Hari Arafah juga dikenal sebagai waktu yang mustajab untuk berdoa. Karena bertepatan dengan wukuf di Arafah, umat Islam dianjurkan memperbanyak doa dan memanfaatkan momentum yang penuh keberkahan ini.
Selain berpuasa, zikir juga dianjurkan pada hari Arafah. Salah satu bacaan yang disebutkan adalah kalimat tauhid: “Laa ilaha illallah wahdahu laa syariika lah, lahul mulku wa lahul hamdu wa huwa ‘ala syai’in qodiir.”
Makna bacaan itu menegaskan keesaan Allah, kepemilikan-Nya atas kerajaan dan pujian, serta kekuasaan-Nya atas segala sesuatu. Ada pula redaksi kalimat tauhid lain yang disebutkan, dengan makna serupa tentang keesaan dan kekuasaan Allah.
Menjelang waktu berbuka, doa juga tetap menjadi bagian penting dari amalan puasa Arafah. Doa yang dapat dibaca antara lain, “Allahumma laka shumtu wa bika aamantu wa ‘alaa rizqika afthartu, birahmatika yaa arhamar raahimiin.”
Artinya, “Ya Allah, karena-Mu aku berpuasa, kepada-Mu aku beriman, dan dengan rezeki-Mu aku berbuka, dengan rahmat-Mu wahai Zat Yang Maha Pengasih di antara para pengasih.” Doa lain yang juga disebutkan ialah “Dzahabazh zhoma’u wabtallatil ‘uruqu wa tsabatal ajru insyaa Allahu ta’aalaa.”

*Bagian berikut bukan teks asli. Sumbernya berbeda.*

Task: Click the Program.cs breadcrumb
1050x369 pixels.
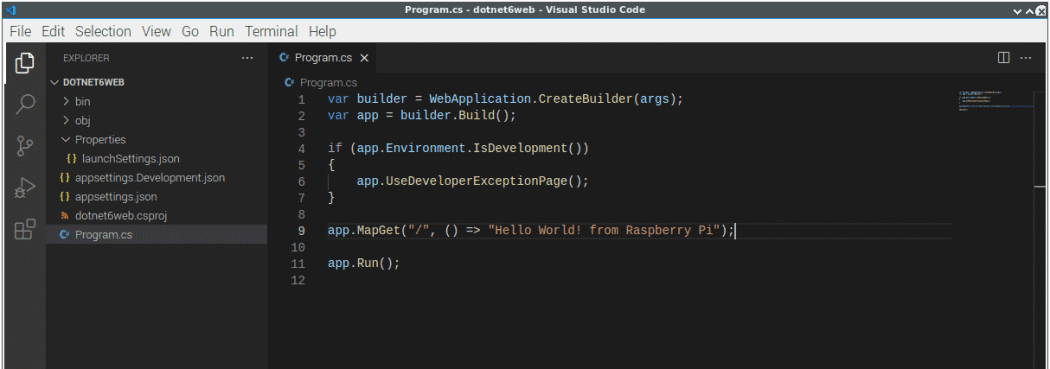Action: click(321, 82)
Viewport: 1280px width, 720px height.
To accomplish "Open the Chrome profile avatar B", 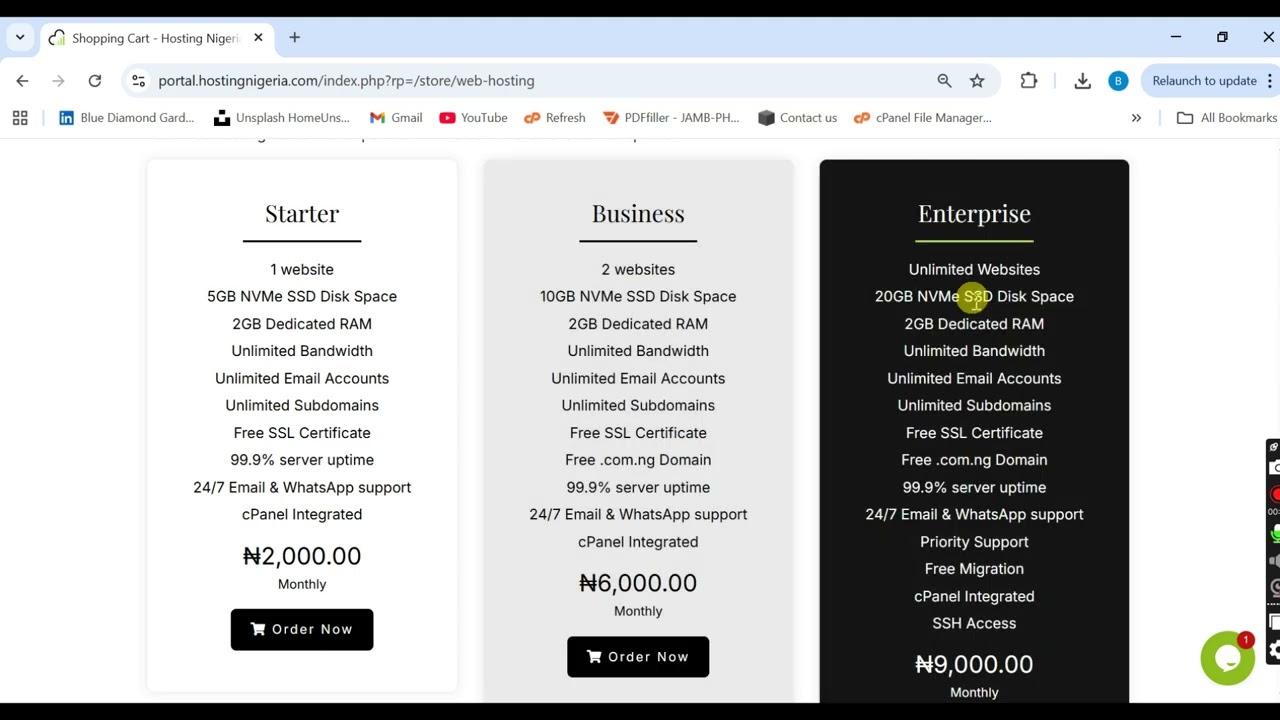I will (1118, 81).
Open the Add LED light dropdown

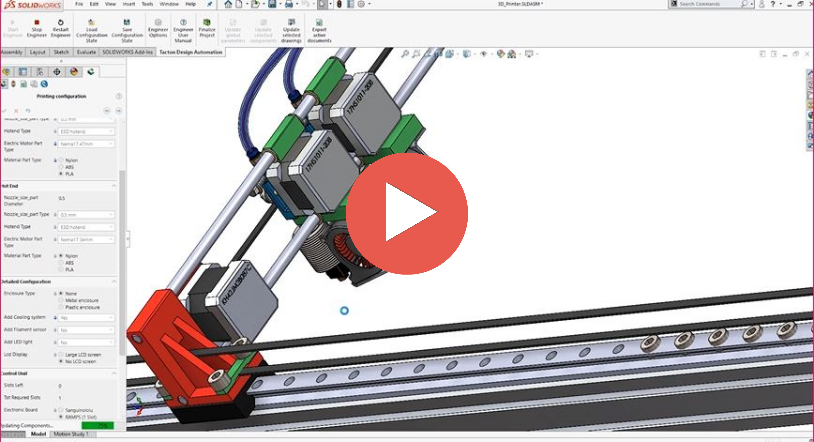(86, 341)
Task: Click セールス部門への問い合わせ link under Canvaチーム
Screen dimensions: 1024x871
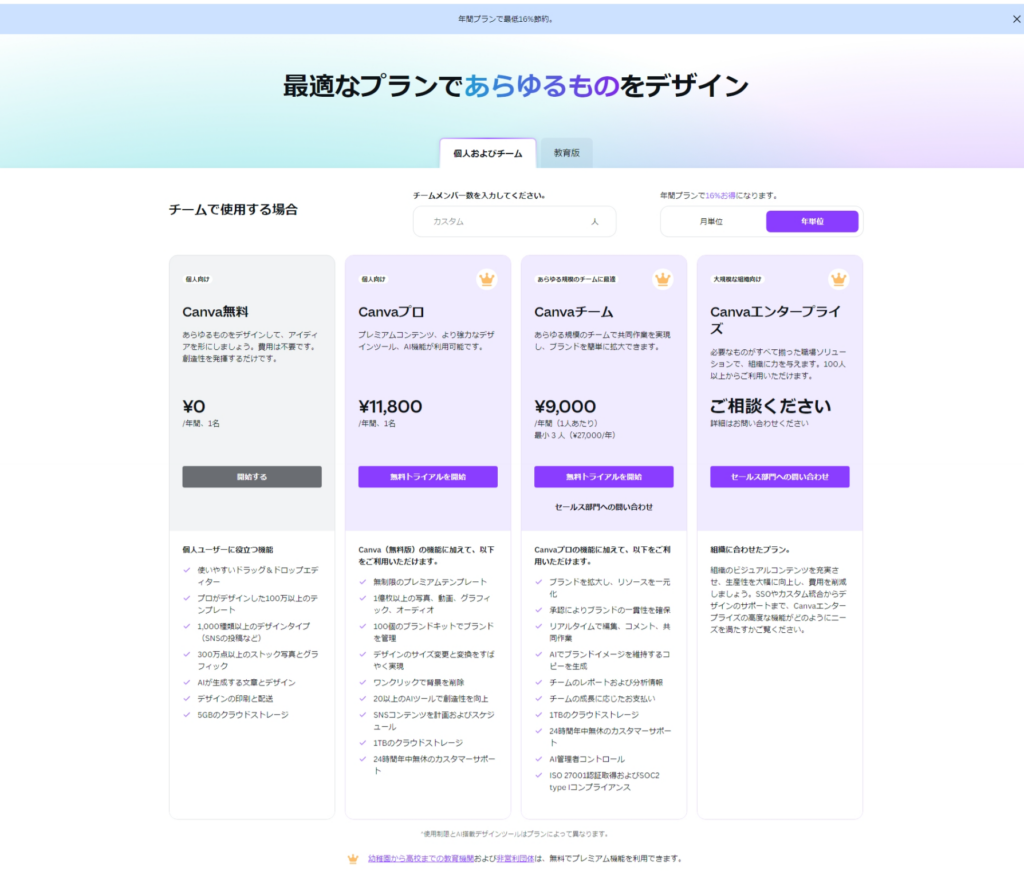Action: pos(603,507)
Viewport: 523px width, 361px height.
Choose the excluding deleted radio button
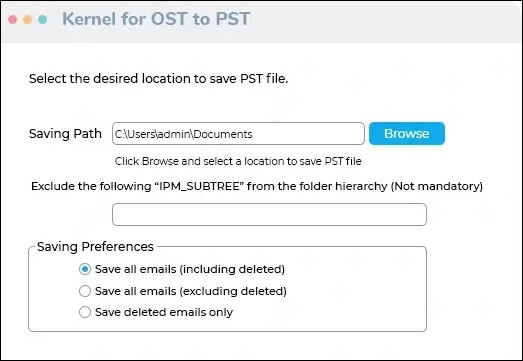point(85,291)
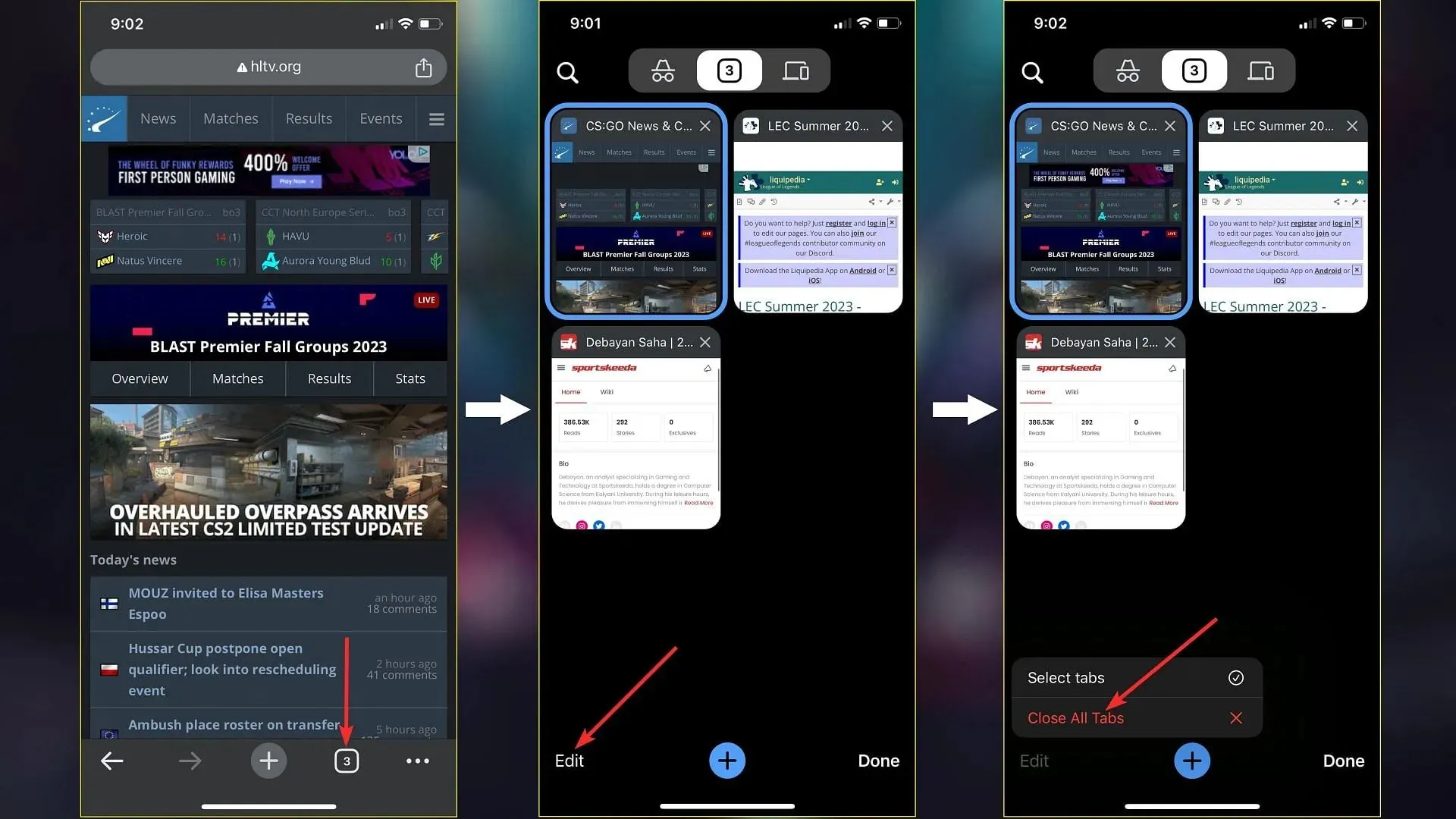Screen dimensions: 1456x819
Task: Tap the new tab plus button in tab switcher
Action: point(727,760)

Artinya, “Telah hilang rasa haus, urat-urat telah basah, dan pahala telah ditetapkan insyaallah.” Dengan adzan Maghrib Jakarta pada 17.47 WIB, warga yang berpuasa Arafah dapat menata persiapan berbuka sambil terus menjaga zikir dan doa hingga waktu magrib tiba.